Other common auditing issues

Improper DAW Code Submitted:

As stated previously, pre and post edits can assist in catching this error, but many pharmacies get chargebacks because of improper documentation of a DAW 2 (patient requests brand). If the patient does ask for brand and DAW 2 is submitted, a statement to that effect must be on the face of the hardcopy.

Lack of adequate record keeping:

The payer will ask to see both the prescription and the proof of pickup for the prescription. If either of those is missing a chargeback could occur.

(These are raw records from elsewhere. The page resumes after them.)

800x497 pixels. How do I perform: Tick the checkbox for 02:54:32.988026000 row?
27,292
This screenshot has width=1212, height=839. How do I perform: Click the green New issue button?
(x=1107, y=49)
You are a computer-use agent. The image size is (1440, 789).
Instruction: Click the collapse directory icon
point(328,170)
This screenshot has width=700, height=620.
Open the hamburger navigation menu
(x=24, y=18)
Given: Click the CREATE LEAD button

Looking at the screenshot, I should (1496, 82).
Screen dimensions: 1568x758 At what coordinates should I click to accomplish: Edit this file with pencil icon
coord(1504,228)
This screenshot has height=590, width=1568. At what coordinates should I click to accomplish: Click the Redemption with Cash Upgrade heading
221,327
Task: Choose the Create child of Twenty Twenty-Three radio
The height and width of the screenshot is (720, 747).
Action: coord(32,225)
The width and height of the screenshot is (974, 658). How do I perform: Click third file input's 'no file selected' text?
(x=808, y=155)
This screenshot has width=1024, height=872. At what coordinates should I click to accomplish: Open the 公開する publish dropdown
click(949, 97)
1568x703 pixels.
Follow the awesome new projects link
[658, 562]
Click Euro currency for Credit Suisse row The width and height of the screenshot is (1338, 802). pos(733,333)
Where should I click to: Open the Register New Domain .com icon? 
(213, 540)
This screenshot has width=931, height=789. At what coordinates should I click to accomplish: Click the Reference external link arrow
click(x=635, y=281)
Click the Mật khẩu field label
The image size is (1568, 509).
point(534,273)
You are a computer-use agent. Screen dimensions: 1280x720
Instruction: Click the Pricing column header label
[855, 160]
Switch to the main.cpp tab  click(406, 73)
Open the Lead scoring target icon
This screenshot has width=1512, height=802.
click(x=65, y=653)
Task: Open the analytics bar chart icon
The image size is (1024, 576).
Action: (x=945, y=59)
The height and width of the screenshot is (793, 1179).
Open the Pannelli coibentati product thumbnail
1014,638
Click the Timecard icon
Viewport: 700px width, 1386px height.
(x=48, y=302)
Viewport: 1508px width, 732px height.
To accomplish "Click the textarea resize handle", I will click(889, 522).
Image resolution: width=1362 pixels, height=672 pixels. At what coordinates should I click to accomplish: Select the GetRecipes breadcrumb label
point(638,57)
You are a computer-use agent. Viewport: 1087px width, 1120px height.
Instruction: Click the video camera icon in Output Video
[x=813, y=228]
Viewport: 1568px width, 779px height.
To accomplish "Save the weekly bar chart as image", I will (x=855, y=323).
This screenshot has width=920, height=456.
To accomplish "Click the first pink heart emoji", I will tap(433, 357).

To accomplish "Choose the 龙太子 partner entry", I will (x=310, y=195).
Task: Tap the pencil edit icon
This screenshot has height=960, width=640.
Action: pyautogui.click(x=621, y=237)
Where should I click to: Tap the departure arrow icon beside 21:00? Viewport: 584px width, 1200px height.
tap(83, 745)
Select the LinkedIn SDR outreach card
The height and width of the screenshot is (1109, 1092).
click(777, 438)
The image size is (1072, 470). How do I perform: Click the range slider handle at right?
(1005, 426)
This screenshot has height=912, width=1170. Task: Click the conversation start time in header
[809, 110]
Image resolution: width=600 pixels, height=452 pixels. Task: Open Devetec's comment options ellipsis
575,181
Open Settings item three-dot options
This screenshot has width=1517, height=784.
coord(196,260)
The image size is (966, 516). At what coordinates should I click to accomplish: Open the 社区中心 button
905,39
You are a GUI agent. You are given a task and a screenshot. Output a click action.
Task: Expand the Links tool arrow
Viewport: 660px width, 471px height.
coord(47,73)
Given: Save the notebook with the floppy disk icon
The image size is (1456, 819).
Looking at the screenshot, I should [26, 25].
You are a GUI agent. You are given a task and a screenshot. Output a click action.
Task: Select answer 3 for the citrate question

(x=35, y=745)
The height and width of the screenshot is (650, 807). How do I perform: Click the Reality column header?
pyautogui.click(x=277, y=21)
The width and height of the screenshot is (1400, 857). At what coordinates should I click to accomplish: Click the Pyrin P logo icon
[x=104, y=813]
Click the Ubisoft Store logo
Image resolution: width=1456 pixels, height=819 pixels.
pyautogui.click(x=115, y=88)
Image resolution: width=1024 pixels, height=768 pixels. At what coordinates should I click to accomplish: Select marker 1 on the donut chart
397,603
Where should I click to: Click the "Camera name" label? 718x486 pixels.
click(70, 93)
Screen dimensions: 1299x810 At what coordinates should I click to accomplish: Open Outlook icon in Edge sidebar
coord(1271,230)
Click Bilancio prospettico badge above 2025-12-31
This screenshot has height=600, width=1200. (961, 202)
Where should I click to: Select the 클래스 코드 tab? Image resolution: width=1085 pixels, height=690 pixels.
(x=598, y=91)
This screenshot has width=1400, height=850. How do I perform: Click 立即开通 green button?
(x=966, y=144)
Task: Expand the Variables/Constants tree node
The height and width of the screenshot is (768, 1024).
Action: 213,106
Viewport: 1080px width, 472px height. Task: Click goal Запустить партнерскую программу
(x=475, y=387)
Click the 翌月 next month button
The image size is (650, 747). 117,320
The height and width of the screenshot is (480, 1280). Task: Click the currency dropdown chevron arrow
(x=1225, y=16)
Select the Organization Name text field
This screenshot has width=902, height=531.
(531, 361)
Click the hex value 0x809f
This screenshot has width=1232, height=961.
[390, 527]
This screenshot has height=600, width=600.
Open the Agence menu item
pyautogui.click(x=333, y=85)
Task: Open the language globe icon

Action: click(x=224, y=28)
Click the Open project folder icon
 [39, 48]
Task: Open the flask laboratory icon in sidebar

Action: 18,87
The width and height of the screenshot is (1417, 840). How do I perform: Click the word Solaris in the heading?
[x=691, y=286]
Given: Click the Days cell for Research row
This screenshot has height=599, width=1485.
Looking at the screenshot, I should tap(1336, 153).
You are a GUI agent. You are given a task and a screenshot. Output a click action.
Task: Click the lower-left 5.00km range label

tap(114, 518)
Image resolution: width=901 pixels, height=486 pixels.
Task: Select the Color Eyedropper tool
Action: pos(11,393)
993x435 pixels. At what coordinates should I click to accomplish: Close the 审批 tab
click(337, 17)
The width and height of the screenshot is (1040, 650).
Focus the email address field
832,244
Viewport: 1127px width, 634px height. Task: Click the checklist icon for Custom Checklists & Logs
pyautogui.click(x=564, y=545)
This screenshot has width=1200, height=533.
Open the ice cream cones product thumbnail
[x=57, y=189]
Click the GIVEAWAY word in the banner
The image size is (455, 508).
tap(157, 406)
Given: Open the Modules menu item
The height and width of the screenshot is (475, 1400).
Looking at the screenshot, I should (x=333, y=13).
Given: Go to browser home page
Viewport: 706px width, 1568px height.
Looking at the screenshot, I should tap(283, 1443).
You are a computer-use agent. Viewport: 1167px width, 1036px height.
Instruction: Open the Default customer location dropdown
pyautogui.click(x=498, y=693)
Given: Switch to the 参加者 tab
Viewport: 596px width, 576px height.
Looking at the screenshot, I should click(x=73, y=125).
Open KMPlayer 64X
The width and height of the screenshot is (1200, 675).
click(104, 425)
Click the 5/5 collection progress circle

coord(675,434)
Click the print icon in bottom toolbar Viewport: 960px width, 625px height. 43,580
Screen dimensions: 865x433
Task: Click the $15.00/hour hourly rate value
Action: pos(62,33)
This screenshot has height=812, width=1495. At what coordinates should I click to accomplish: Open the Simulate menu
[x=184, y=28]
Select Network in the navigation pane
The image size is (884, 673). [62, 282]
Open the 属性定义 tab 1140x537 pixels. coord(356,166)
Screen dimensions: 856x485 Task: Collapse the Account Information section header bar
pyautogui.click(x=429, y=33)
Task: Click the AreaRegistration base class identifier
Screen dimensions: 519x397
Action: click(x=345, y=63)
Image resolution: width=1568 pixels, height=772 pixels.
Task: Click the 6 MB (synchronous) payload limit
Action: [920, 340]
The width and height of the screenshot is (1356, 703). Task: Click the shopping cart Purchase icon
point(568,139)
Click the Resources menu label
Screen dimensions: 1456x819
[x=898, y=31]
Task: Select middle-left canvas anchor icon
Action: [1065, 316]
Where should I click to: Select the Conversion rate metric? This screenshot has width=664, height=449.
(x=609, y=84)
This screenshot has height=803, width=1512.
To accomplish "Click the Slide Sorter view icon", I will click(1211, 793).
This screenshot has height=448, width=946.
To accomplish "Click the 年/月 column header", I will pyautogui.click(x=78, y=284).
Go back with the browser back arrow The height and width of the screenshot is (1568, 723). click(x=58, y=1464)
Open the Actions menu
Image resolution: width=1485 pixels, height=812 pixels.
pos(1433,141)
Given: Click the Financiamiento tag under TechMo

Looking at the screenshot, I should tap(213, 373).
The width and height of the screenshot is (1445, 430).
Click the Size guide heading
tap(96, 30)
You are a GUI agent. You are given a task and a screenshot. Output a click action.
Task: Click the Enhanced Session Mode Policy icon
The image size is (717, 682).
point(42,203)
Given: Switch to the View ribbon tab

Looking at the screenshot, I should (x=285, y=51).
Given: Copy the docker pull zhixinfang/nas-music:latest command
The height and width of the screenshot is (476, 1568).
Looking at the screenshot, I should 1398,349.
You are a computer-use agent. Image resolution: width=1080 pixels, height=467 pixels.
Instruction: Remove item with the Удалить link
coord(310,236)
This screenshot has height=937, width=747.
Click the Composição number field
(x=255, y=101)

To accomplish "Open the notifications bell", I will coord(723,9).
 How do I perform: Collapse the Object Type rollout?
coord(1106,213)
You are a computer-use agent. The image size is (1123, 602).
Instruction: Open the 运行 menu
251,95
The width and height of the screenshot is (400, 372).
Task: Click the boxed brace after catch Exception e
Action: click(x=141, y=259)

Lack of documentation of override codes:

There are numerous overrides a pharmacist can use to receive a paid claim through the pharmacy software system, and if those are not properly documented the payer can issue a chargeback. DUR codes are a good example – you cannot enter M0 “Prescriber Consulted” and 1B “Filled prescription as is” if you have not spoken with the physician and documented that conversation.

Having a discussion with the physician about the risks and benefits of prescription drug therapy (the conversation that would be documented with an M0) is not a delegable task in most states. Even in the case another DUR override code is used – for example, R0 “Pharmacist consulted other sources” – this implies that a reference of some sort was used to determine the appropriateness of therapy. This is also not a delegable task. Delegating this task to a pharmacy technician presents not only auditing issues but safety issues for the patient and legal issues for the pharmacy and pharmacist.

Other clinical rejections provided by the pharmacy software system should also only be overridden by pharmacists, and it is important that the technician alert the pharmacist to it when it is noticed; ideally, the computer system would be designed so that only pharmacists can override clinical rejections.

The following are examples of overrides that necessitate some level of judgment about appropriateness or safety of therapy and should be left to the pharmacist:

Minimum/Maximum doses per day exceeded:

Software systems are designed to alert the pharmacist to an unusual dose; a good example would be Brilinta (ticagrelor) dosed once daily rather than the suggested twice-daily dosing or Remeron (mirtazapine) dosed three times daily which exceeds typical dosing intervals.


Most pre and post edit services have rejections related to medication safety. A common one is “look-alike sound-alike (LASA)” to ensure the correct medication is being filled and is overridden with a 6666 in the Prior Authorization (PA) field. For legal, safety, and liability reasons, this rejection should only be overridden by pharmacists.

Drug interactions:

Most software systems are designed not to allow technicians to override drug interactions but, in the case a system is not, drug interactions should never be overridden by technicians.

A best practice is to maintain a compliance binder in the pharmacy that has all documentation necessary for auditing and inspection purposes. It should contain locations of all records that are too large to keep in a binder (invoices, etc.). Examples of records are copies of licenses (originals should be displayed), liability insurance, CMEA Self-Attestation (Combat Methamphetamine Epidemic Act), any state-specific requirements, and policies and procedures. It should also provide contact information for the pharmacy manager. In doing so, even if an auditor or inspector comes while a new and/or float pharmacist is there, they will know where all records are.